Castle Bromwich Assembly is a factory owned by Tata Motors. It is located on the Chester Road in Castle Vale, Birmingham, England and employs 3,200 people. The plant is situated on a 110 acre site, with a 60000 m2 manufacturing facility. It formerly manufactured all Jaguar saloon and sports cars, prior to production of complete cars at the site concluding in May 2024. After the production of complete cars ended at the site, the factory was modified into making pressed steel panels (that is, body components, not complete cars) for Jaguar cars.

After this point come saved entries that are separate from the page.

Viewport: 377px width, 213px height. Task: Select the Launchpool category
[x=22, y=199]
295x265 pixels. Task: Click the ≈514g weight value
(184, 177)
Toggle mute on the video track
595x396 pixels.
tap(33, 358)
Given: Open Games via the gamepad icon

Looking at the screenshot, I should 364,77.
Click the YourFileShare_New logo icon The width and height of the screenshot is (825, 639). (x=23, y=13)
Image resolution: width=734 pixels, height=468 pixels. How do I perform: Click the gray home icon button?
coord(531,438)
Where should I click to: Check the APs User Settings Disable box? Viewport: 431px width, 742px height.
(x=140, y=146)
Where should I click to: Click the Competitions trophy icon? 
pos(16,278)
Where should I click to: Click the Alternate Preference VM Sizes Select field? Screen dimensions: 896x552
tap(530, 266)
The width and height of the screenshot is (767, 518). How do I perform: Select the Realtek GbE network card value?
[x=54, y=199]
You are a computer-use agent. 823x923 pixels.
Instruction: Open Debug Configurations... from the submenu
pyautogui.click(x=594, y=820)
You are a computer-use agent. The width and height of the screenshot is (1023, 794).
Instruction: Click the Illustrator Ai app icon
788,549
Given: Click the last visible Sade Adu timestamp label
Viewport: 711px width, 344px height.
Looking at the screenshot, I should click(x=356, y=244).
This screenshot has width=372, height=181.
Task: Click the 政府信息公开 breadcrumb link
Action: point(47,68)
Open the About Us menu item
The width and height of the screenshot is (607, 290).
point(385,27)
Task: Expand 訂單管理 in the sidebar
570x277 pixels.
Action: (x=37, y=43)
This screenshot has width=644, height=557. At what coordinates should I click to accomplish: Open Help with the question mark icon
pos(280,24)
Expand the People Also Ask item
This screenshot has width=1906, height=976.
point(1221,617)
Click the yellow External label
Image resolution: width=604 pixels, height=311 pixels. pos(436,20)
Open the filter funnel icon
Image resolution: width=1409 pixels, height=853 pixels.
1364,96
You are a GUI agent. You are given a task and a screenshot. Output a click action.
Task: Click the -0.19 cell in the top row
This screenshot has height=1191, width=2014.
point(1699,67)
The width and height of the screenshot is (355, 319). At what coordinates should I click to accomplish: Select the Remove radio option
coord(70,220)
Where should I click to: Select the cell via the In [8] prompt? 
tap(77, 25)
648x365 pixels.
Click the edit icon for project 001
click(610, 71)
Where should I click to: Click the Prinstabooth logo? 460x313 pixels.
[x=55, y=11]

The site was first developed as Castle Bromwich Aircraft Factory (CBAF), a shadow factory for the production of aircraft by the car industry as part of the rearmament of the UK in the pre-Second World War era. After initial problems it was brought under the control of aircraft manufacturers and became one of the largest producers of aircraft during the war.

On Tuesday 24th June 2025, a large fire at the factory was tackled by 50 firefighters.

==History==

===Castle Bromwich Aircraft Factory===

====Nuffield: 1936–1940====
In 1936, the British government had formalised a plan under the Air Ministry called the Shadow factory plan to increase capacity within Britain's aircraft industry. Headed up by automotive pioneer Herbert Austin, the plan was to create nine new factories and add additional capacity and facilities to Britain's existing car manufacturing plants to enable them to quickly turn to aircraft production should the political situation in Europe change towards war.

In 1936, the Air Ministry purchased a parcel of land opposite Castle Bromwich Aerodrome which encompassed an old sewage works. Developed and managed by the Nuffield Organization, owners of Morris Motors, they were briefed to manufacture Supermarine Spitfire fighters and later Avro Lancaster bombers. The theory was that the local Birmingham skills-base and production techniques used in the manufacture of motor vehicles could be transferred to aircraft production.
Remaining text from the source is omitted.